“El Buen Patron”, un titre simple qui pose les bases d’un sujet compliqué : les relations humaines. Dans le cinéma, le bon et le mauvais sont souvent bien dissociés (gentil/méchant), les limites sont posées entre ce qui est fondamentalement bon ou mauvais. Sauf que là, l’histoire tourne autour du monde de l’entreprise et le comportement du patron Julio Blanco (Javier Bardem) n’est pas manichéen. C’est un personnage complexe qui ne semble pas mauvais dans le fond, un peu toqué certes, mais il essaye de faire ce qu'il lui semble juste pour son équilibre et celui de l'entreprise familiale auxquels il tient plus que tout. Les situations vécues nous ramènent souvent à nous dire qu’il a une vision claire sur la vie, malgré sa conception paternaliste du monde. On arrive aussi à exprimer de l’empathie dans les événements vécues par Julio et le sentir complaisant envers ses salariés, avec parfois une action désintéressée (ne cherchant pas à obtenir un statut social ou bien matériel par son action). En entreprise, tout est une question de choix, et il suffit de tirer la mauvaise ficelle pour se retrouver dans une sale posture. Dans “El Buen Patron”, il y a de multiples ficelles, et la plus surprenante reste la somptueuse Liliana (Almudena Amor). Je trouve admirable la manière dont sont posés les dialogues, les comédiens n’en font jamais trop, C'est bien dosé et très réaliste.

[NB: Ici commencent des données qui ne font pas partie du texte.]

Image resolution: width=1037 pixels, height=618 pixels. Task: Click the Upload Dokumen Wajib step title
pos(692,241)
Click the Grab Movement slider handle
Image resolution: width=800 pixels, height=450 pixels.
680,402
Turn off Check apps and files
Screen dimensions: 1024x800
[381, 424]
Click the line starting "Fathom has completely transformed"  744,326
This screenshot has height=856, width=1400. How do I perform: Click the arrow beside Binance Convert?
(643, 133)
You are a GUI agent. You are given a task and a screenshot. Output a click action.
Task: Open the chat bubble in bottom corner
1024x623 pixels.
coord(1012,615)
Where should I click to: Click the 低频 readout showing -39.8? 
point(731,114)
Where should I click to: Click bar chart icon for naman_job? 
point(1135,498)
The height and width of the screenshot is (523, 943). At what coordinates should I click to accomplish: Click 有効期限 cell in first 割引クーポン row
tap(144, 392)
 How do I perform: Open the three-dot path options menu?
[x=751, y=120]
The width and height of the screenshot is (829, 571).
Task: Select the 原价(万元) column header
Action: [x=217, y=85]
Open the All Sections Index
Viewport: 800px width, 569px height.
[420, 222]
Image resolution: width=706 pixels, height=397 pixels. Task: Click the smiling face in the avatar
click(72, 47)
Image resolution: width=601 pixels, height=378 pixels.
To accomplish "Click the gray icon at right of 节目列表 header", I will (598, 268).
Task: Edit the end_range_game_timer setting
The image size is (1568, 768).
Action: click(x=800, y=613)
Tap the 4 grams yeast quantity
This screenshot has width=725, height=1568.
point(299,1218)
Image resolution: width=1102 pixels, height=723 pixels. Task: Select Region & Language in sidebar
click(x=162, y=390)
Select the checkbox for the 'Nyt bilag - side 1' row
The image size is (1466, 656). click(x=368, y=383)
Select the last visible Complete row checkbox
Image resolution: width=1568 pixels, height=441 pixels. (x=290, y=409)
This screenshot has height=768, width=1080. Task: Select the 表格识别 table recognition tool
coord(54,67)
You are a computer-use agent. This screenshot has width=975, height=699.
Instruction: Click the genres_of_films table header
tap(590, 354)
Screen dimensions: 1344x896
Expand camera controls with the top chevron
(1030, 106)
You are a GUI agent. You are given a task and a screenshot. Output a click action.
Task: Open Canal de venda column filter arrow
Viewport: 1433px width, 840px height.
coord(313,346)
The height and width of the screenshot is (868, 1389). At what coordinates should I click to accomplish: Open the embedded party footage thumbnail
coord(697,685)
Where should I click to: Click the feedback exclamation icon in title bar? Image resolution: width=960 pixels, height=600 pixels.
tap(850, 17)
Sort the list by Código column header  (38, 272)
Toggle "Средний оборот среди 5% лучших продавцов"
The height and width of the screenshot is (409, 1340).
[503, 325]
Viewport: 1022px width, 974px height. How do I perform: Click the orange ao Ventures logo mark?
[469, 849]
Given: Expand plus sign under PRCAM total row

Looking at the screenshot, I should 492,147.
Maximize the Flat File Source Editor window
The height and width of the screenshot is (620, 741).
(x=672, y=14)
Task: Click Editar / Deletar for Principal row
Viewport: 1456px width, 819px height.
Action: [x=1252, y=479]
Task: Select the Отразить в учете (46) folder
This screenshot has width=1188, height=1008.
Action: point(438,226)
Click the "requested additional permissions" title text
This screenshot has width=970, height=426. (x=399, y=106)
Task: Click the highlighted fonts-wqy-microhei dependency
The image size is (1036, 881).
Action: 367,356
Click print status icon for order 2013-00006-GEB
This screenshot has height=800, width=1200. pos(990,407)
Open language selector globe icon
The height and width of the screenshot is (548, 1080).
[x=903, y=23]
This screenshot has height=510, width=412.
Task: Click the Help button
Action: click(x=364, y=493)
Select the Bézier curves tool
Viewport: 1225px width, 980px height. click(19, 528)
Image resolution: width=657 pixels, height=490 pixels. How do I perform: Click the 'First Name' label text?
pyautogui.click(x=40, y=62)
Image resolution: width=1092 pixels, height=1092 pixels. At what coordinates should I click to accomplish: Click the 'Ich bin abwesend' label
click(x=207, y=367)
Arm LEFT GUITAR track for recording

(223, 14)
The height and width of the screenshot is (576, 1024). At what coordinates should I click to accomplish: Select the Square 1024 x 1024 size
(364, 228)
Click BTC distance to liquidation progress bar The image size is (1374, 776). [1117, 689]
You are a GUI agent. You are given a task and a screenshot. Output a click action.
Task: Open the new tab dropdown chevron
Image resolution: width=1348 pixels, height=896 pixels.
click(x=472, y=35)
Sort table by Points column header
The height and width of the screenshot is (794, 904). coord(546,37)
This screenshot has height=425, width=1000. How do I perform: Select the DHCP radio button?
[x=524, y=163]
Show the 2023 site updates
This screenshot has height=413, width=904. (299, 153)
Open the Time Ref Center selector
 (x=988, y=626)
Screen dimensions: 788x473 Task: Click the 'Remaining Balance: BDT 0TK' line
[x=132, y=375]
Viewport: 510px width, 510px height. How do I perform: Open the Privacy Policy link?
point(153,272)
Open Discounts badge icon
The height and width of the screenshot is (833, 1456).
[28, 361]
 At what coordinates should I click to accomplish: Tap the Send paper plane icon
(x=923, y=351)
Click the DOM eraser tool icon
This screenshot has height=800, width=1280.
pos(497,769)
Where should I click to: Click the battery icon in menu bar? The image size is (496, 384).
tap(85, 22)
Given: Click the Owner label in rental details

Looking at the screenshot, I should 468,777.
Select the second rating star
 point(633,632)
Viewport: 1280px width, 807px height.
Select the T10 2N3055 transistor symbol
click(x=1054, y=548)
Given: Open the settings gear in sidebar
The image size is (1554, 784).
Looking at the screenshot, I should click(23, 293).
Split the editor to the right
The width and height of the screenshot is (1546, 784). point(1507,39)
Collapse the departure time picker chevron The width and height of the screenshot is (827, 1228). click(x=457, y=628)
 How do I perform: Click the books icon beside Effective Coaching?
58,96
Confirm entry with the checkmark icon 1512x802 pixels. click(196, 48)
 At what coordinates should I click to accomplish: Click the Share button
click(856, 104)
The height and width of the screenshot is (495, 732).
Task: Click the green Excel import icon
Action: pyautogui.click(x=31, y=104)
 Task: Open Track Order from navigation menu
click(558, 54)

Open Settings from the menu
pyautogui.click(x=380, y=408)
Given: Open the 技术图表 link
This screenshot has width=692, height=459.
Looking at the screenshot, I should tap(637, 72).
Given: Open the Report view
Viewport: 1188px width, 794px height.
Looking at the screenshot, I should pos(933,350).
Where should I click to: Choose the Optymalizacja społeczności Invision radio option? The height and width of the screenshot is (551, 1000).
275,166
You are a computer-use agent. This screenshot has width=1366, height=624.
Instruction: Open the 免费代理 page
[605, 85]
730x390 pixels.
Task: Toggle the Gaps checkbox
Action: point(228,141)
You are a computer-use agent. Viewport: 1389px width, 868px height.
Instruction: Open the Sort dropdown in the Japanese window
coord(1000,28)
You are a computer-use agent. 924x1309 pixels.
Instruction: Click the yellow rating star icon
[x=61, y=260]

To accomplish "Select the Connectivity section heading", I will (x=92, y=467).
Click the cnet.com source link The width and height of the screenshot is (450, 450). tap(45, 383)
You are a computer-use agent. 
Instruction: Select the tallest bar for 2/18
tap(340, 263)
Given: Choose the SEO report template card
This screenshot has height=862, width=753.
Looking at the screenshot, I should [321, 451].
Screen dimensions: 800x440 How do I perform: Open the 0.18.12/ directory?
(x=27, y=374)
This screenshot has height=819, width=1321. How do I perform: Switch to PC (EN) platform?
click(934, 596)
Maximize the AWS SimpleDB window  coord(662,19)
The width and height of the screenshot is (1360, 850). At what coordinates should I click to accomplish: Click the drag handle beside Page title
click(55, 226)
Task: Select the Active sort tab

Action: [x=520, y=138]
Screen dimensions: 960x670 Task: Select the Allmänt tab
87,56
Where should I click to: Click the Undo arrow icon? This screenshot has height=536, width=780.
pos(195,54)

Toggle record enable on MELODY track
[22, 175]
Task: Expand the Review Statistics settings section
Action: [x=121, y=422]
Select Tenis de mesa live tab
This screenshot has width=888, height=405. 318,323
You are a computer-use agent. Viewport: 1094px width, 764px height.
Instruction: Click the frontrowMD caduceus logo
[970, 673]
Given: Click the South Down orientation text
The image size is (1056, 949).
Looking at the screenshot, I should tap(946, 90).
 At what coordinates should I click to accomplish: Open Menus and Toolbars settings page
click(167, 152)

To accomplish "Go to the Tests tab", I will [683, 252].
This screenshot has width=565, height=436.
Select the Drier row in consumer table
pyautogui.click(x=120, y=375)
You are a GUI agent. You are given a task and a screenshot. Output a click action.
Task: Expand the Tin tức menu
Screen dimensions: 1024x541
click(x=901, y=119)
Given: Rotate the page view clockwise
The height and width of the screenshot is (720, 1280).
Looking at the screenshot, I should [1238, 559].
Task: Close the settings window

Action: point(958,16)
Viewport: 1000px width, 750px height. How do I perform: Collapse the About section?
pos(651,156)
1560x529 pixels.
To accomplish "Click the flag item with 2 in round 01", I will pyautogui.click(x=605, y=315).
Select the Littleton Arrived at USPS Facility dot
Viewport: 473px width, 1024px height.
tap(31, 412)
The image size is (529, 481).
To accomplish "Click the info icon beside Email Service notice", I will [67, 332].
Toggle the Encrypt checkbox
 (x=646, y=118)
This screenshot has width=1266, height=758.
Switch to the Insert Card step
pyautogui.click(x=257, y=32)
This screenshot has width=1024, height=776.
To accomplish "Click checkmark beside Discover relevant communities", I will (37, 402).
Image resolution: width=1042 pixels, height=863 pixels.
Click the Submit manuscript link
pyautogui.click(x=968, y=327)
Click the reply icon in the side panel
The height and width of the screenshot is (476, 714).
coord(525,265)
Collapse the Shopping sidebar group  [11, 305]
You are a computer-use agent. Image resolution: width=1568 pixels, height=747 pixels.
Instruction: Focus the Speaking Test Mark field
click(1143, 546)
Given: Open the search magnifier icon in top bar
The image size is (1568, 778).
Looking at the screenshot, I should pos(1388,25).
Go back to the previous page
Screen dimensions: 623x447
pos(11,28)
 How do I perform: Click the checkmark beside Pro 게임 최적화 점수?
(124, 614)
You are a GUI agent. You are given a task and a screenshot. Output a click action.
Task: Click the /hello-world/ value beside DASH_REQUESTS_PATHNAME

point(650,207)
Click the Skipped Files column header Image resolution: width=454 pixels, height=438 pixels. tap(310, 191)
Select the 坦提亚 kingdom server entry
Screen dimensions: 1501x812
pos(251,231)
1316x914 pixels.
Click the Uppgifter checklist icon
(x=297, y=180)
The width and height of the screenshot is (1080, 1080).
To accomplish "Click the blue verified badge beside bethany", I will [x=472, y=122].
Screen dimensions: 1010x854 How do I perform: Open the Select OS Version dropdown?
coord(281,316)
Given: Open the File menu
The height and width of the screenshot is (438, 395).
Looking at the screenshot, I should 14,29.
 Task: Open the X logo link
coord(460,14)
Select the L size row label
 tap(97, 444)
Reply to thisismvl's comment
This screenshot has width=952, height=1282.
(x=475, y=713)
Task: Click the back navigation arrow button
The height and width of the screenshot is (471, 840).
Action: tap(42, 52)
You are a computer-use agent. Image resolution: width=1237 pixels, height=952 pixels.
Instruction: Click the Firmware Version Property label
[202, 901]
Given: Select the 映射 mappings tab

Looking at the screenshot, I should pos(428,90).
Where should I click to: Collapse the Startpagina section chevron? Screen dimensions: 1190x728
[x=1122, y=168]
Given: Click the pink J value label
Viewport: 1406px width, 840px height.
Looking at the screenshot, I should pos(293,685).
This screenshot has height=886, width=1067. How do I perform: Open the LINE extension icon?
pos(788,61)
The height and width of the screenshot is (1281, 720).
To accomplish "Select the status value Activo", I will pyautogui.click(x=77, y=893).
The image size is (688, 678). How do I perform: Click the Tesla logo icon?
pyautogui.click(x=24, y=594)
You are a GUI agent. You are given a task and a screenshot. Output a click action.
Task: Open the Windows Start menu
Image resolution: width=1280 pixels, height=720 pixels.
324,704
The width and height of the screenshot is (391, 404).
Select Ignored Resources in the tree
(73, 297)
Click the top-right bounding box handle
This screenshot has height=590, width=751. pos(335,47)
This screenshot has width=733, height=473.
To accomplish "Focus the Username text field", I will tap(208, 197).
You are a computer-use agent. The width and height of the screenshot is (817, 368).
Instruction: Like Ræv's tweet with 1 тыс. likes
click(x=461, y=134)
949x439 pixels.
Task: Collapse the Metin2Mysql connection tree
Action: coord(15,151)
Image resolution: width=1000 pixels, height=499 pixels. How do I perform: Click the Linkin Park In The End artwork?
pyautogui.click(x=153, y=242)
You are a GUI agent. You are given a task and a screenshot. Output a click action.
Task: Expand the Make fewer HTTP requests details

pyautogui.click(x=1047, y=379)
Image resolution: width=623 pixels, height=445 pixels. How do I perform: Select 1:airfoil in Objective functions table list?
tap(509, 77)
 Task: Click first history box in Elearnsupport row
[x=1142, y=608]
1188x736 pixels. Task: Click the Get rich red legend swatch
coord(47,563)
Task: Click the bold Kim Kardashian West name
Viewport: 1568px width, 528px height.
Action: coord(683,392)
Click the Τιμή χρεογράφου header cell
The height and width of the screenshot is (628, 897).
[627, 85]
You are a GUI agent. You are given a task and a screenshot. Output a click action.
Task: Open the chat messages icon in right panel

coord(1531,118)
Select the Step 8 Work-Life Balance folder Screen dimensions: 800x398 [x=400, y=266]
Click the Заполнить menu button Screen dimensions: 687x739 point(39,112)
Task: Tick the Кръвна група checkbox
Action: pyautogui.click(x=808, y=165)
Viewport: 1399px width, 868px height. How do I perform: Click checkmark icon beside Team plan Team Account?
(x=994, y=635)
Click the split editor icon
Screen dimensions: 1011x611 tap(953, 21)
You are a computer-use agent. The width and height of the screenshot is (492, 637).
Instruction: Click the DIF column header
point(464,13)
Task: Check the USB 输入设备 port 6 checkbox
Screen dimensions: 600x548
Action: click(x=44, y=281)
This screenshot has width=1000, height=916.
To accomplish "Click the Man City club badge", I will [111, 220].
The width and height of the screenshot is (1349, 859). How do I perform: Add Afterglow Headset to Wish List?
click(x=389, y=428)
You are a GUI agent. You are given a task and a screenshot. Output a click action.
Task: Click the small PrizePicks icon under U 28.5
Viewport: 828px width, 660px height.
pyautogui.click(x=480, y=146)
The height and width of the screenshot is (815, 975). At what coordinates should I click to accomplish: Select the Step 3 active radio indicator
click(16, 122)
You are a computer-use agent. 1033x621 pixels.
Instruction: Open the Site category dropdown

Au vue de la tension marquée sur la dernière heure, j’ai eu peur de tomber dans la folie des films de Pedro Almodóvar avec un final complètement fou, mais le twist prend une autre tournure bien plus cynique, à savoir :
l’arrivée de la commission
, empreint à une réalité qui n’est plus à démontrer, devant une entreprise en apparence parfaite,
mais comme nous l’avons vu pendant les 90 minutes précédentes, la réalité bien cachée, en est tout autre
.
Mais surtout,
j’ai beau eu croire que le patron Julio Blanco était un homme honnête et entier. L’excellente dernière scène : le prix remis par la commission et fixé dans le salon chez Julio par Fortuna, le trahit complètement et nous renvoie l’image que j’avais initialement perçu de lui, un patron qui considère ses employés comme des machines pour faire fonctionner l’entreprise familiale dont il a simplement hérité. A ce moment, ses dires et attentions ne sont que politiques, pour son propre intérêt et complètement déshumanisées. Julio apparaît dès lors comme un manipulateur.
C’est grâce à cette dernière scène qu’on comprend alors que
lorsque les jeunes délinquants dont le fils de Fortuna fait partie, viennent brûler la voiture et tabasser l’ex-salarié manifestant Rubio (Rafa Castejón), le gardien de l’usine Roman (Fernando Albizu) est absent car le patron lui a donné congés et lui a offert les places de spectacle auquel Julio devait assister, un des seul actes charitables et désintéressés dont Julio faisait preuve, devient finalement un acte qui rentre complètement dans son intérêt. Une magouille du patron Julio Blanco avec le fils de Fortuna qui était présent quelques heures auparavant devant le magasin de sa femme Adela (Sonia Almarcha) pour virer l’ex-salarié Rubio de manière complètement illégal et par la force. Le fils de Fortuna y trouvera la mort dans des obsèques et un discours de Julio qui montrera toute l’hypocrisie du personnage. Rubio était le dernier point bloquant avant l’arrivée de “La Commission” qui en fait comptait plus que tout le reste pour Julio. Finalement, pas si “Blanco” le Julio…
Un film avec de subtiles contrastes qui montrent habilement la complexité des relations humaines, une très belle surprise.